When I run the code it says that cube(1) returns 1 instead of 8 and vice versa with cube(2) also.
can anybody tell me what that means???


def cube(number):
    if number % 3 == 0:
        return 8
        print "n is dibisible by 3"
    else:
        return 1
        print "n is not"
    
def by_three(number):
    if by_three % 3 == 0:
        return 1
        print "n is not"
    else:
        return 8


#2

Hi if you followed the instruction

1.First, def a function called cube that takes an argument called number.
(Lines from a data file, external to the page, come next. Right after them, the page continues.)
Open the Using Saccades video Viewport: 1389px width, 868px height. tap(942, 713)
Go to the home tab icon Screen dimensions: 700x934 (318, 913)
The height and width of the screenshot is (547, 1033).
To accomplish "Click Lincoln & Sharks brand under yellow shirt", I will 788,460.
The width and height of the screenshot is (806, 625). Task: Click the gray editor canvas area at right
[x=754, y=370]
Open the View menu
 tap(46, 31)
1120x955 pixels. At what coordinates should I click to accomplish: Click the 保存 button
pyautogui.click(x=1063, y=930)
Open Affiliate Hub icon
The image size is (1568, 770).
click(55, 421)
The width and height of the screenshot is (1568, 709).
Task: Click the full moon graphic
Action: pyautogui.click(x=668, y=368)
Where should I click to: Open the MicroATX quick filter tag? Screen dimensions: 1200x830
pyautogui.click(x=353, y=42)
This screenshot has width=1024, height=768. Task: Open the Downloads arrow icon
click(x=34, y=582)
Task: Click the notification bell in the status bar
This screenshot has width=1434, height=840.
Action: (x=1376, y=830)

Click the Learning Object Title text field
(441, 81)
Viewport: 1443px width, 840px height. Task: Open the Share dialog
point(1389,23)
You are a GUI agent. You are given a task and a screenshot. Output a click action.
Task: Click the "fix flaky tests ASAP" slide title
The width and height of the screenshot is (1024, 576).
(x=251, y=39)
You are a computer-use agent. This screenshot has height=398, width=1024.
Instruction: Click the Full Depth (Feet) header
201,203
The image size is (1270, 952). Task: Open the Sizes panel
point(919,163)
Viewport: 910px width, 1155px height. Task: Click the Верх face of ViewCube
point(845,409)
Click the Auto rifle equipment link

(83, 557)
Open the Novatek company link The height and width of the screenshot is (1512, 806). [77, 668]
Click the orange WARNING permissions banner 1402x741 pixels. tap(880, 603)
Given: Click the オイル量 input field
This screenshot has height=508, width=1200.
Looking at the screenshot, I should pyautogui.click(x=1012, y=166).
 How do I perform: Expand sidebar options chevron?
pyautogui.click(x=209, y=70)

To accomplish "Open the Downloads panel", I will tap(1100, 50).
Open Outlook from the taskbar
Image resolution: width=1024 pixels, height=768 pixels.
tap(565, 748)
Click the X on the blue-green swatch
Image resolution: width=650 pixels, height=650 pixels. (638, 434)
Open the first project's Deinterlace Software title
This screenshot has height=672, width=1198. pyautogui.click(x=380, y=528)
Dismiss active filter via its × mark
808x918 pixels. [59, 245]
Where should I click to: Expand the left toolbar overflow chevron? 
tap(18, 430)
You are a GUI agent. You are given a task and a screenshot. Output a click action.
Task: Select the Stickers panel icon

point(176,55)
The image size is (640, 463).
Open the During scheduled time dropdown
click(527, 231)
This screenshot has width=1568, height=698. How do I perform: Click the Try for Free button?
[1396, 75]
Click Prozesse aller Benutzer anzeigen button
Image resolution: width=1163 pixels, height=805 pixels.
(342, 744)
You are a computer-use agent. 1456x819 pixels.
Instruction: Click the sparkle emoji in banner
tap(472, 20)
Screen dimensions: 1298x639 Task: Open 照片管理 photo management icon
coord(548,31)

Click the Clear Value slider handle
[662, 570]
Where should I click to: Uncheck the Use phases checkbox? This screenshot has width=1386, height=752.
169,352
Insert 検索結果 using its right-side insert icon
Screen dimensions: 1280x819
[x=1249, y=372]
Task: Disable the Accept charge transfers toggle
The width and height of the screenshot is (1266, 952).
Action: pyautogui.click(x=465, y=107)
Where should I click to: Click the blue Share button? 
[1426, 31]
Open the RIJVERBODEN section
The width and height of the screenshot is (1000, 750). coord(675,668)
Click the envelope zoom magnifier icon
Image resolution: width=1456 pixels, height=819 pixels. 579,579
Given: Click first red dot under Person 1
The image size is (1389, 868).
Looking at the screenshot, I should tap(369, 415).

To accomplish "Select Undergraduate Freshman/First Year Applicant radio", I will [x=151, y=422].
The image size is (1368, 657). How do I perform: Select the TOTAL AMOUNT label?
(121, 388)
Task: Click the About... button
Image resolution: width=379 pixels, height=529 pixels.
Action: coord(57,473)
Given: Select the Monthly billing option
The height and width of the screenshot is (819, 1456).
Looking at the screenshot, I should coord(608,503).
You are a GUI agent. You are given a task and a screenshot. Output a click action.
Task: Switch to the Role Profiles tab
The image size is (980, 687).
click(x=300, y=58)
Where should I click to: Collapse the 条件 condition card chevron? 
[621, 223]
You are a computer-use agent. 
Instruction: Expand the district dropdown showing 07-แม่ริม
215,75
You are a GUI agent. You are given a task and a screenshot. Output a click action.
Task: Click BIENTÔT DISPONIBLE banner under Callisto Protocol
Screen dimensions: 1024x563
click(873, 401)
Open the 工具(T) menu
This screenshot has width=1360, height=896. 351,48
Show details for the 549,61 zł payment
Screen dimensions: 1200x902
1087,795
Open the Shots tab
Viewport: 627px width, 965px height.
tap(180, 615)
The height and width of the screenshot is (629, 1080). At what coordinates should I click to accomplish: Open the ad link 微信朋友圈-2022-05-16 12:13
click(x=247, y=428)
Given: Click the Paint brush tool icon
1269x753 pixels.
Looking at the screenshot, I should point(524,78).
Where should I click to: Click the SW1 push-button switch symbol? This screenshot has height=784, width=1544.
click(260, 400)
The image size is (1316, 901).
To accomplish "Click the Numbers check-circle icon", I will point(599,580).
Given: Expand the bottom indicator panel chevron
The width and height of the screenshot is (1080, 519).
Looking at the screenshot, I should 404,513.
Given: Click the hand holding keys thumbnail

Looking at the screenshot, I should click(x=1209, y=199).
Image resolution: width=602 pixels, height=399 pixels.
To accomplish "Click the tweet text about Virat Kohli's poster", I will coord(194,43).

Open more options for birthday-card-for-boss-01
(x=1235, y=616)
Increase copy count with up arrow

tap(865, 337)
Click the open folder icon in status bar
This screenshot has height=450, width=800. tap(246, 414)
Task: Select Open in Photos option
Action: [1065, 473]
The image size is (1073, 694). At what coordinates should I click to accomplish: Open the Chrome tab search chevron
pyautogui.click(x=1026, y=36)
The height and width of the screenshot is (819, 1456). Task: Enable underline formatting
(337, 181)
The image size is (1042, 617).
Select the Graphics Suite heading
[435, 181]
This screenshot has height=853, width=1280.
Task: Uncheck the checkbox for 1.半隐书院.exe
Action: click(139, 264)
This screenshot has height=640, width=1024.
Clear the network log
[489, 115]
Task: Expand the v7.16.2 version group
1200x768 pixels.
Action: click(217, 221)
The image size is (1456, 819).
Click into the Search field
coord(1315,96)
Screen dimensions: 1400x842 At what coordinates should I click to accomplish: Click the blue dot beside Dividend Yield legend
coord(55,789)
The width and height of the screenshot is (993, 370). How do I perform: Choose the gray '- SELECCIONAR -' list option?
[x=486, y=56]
Don't forget the parentheses and the colon!
Make that function return the cube of that number (i.e. that number multiplied by itself and multiplied by itself once again).
so your code will look like that

def cube(number):
    return number ** 3

or 

def cube(number):
    return number * number * number

Hope that could help you


#3

Now it is saying that by_three returned False instead of 27.

Here is my new code.

def cube(number):
return number ** 3
print "number is dibisible by 3"

def by_three(number):
if number % 3 :
return False

    else:
        return False

can you please tell me what is wrong with it?


#4

then the intrusction said
if that number is divisible by 3, by_three should call cube(number) and return its result. Otherwise, by_three should return False.
and you made it

def by_three(number):
    if number % 3 :
        return False
    else:
        return False

but that line is missing something

 if number % 3:

you should check if number is divisible by 3.
Do see now what is missing?


#5

I just would like to point out that problem is not in the condition of if. Condition is correctly checking if the number is divisible by three.

Problem is in the returned value if number is divisible by three (else block). There should be return cube(number) instead of return False.


#6

HI the problem is the if statement because the

if number % 3:

should check if number is divisible by 3 so it should be like that

if number % 3 == 0:

the remains of the division should be equal to 0
and the else statement
just look at the instruction

if that number is divisible by 3, by_three should call cube(number) and return its result. Otherwise , by_three should return False.


#7

I am just asking - what is the difference between:

if that number is divisible by 3, by_three should call cube(number) and return its result. Otherwise , by_three should return False.

and

if that number is not divisible by 3, by_three should return False. Otherwise , by_three should call cube(number) and return its result.

:slight_smile:


I think that we should help users by proposing minimal changes. Feel free to disagree, I just wanted to toss in my solution :slight_smile: